以前だったら、履いているスリッパまで強引にかっぱらっていき、すばしこく逃げまわってなかなか取り押さえられなかった。どのスリッパも底がボロボロにされていた。そのスリッパを新調して半月になるが、いまのところ無傷のままだ。
あのころは、たとえば、スリッパを取り上げると、テーブルに前足をかけて新聞をくわえて走り去るといった狼藉のかぎりをつくしていた。ぼくたちは、ルイに「おまえの名前はワルイだ!」と叫んで追いまわしたものだった。ほんとうに悪い犬だった。ぼくは何度かんしゃくを起こしたかわからない。

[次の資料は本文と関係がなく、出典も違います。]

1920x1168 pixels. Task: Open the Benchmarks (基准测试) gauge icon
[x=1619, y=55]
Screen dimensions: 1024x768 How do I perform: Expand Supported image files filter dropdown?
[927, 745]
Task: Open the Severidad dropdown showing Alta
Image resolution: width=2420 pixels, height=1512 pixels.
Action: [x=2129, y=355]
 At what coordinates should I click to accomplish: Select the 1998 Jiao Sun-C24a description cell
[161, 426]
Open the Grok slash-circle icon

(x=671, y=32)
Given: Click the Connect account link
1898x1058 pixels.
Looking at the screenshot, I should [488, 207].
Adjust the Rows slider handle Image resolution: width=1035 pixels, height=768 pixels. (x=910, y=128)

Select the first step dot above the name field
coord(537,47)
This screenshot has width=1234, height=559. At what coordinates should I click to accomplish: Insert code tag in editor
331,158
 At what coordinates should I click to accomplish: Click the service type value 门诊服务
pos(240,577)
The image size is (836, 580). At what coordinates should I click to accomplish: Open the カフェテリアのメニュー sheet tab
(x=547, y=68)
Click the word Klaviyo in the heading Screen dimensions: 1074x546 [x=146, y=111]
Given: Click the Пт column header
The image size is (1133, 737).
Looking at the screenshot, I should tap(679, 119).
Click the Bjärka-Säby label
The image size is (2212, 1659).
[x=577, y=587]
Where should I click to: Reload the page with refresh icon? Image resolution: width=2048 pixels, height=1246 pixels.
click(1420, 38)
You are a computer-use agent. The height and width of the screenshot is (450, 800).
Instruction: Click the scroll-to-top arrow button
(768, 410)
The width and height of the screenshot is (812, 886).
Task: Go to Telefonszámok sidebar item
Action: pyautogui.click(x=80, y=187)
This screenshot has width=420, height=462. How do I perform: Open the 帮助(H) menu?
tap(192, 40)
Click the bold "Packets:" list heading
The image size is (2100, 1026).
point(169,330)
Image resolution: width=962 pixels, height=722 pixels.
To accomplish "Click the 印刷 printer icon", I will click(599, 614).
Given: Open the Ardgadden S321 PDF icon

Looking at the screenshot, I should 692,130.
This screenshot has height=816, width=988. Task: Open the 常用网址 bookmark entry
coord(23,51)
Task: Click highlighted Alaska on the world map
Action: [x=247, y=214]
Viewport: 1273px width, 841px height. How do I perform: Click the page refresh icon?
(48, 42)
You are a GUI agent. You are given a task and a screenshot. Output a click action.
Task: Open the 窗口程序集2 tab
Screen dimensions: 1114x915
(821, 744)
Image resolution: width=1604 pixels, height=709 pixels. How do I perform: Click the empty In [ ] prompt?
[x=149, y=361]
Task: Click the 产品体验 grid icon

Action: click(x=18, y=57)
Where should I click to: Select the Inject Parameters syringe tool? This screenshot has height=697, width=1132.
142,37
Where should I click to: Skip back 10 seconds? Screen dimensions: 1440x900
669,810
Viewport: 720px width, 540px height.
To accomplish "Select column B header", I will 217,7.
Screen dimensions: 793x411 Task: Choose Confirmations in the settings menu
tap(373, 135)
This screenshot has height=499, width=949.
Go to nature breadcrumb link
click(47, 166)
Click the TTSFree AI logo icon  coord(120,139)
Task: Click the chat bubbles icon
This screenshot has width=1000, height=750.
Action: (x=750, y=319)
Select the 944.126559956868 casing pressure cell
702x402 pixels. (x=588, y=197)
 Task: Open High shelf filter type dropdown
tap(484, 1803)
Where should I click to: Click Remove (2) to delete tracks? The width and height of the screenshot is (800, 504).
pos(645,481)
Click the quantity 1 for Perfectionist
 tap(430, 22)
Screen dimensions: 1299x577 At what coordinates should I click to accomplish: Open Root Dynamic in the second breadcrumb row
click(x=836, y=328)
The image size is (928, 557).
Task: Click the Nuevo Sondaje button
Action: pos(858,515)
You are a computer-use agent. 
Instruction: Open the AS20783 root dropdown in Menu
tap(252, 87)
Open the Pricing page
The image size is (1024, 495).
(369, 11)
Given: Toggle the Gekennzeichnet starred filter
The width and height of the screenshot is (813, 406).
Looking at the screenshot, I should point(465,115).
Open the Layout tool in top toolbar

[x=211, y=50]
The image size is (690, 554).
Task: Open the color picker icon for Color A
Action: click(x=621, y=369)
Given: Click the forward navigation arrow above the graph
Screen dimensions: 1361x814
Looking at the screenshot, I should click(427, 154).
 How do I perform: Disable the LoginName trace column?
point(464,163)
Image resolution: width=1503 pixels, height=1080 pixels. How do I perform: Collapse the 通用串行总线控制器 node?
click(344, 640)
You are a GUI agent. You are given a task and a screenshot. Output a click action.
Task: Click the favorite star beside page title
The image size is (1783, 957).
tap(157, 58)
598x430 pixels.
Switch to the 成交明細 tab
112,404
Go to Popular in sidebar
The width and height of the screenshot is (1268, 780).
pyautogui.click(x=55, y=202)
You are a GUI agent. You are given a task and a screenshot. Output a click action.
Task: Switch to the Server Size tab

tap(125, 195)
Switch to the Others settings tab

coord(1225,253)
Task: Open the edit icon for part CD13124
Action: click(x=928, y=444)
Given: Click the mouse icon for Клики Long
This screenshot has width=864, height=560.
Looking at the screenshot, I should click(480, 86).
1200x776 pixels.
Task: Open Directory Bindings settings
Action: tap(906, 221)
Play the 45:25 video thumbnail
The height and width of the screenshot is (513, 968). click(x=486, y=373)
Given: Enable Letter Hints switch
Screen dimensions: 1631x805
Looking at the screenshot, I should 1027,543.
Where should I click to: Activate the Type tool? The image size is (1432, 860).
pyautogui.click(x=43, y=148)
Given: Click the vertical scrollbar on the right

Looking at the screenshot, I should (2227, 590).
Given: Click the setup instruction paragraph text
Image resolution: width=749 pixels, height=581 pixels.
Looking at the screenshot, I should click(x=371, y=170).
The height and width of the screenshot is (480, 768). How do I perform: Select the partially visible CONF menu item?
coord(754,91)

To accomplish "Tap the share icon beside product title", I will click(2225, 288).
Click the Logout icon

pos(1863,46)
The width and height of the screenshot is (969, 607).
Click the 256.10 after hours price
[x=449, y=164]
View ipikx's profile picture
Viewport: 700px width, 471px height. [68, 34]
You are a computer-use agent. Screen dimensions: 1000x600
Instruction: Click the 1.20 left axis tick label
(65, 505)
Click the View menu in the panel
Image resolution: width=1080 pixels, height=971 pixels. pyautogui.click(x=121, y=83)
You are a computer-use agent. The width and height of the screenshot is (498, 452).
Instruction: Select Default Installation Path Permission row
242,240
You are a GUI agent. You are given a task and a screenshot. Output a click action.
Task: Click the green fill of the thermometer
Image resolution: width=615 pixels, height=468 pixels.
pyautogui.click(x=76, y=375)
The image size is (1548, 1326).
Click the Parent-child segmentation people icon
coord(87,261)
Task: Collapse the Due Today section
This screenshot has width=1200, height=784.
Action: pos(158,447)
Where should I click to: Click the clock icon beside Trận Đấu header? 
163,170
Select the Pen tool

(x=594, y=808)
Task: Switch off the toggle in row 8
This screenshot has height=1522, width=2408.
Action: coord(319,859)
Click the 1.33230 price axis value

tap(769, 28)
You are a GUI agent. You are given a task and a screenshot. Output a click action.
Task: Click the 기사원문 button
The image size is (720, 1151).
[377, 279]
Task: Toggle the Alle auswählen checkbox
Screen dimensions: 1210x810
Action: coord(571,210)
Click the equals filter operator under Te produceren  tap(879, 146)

それが、最近はいたずらを咎めるとすぐにくわえたものを放り出す。そして、いかにもバツの悪そうな顔でぼくを見る。それだけ成長したのだろう。以前のようにワンパクのかたまりのようなルイでなくなってきた。ただ、夜遅くの帰宅が続き、遊んでやっていないと元へ戻ってしまう。
今朝も、ソファーに座り、靴下をはいて、かたわらに置いた残りの片方へ手を伸ばすとそこにない。「あれ?」と思って見回すとテーブルの下で、靴下をくわえたルイがじっとぼくを見ている。
「返せ!」といっても放り出さずに逃げていく。このところ、二晩つづけて遅かったので、夜、遊んでやっていなかった。
夜の遊びといっても、部屋の中なのでとってもシンプルだ。ボールやら人形やら、数種類のおもちゃを投げてやると走っていって取ってくる。その単純な繰り返しである。ときどき、捕まえて片方の手のひらで目隠しをして、家具の陰などに投げてやる。たいていは、音だけで方角を見きわめ、探し出して持ってくる。
持ってきても引っ張りっこをするし、目隠しのときはかなり暴れるのをぼくが力まかせに押さえ込むから、部屋の中の遊びとはいえルイの消耗はかなりのものだ。30回もやるとバテバテになってすさまじい量の水を飲み、その場にへたり込んでしまう。
この二日間、遊びが足りていないから、朝、身支度しているぼくのとこころに「遊ぼうぜ!」とおもちゃを運んでくる。その日によってお気に入りのおもちゃが変わるというのがおもしろい。今日は綿の細引きで作ったボールの日だった。
< そして、相変わらず出かけようとするぼくを唸りながら追いかけてきてカバンを噛んで「おいらも行くぜ!」といわんばかりに引っ張る。だが、ぼくが靴を履いて玄関の扉を開いても飛び出そうとはせず、寂しそうに見送るだけだ。
そんな朝の騒ぎもそろそろ終わるのだろう。寂しいけどルイの成長と思って未練は捨てなくてはならない。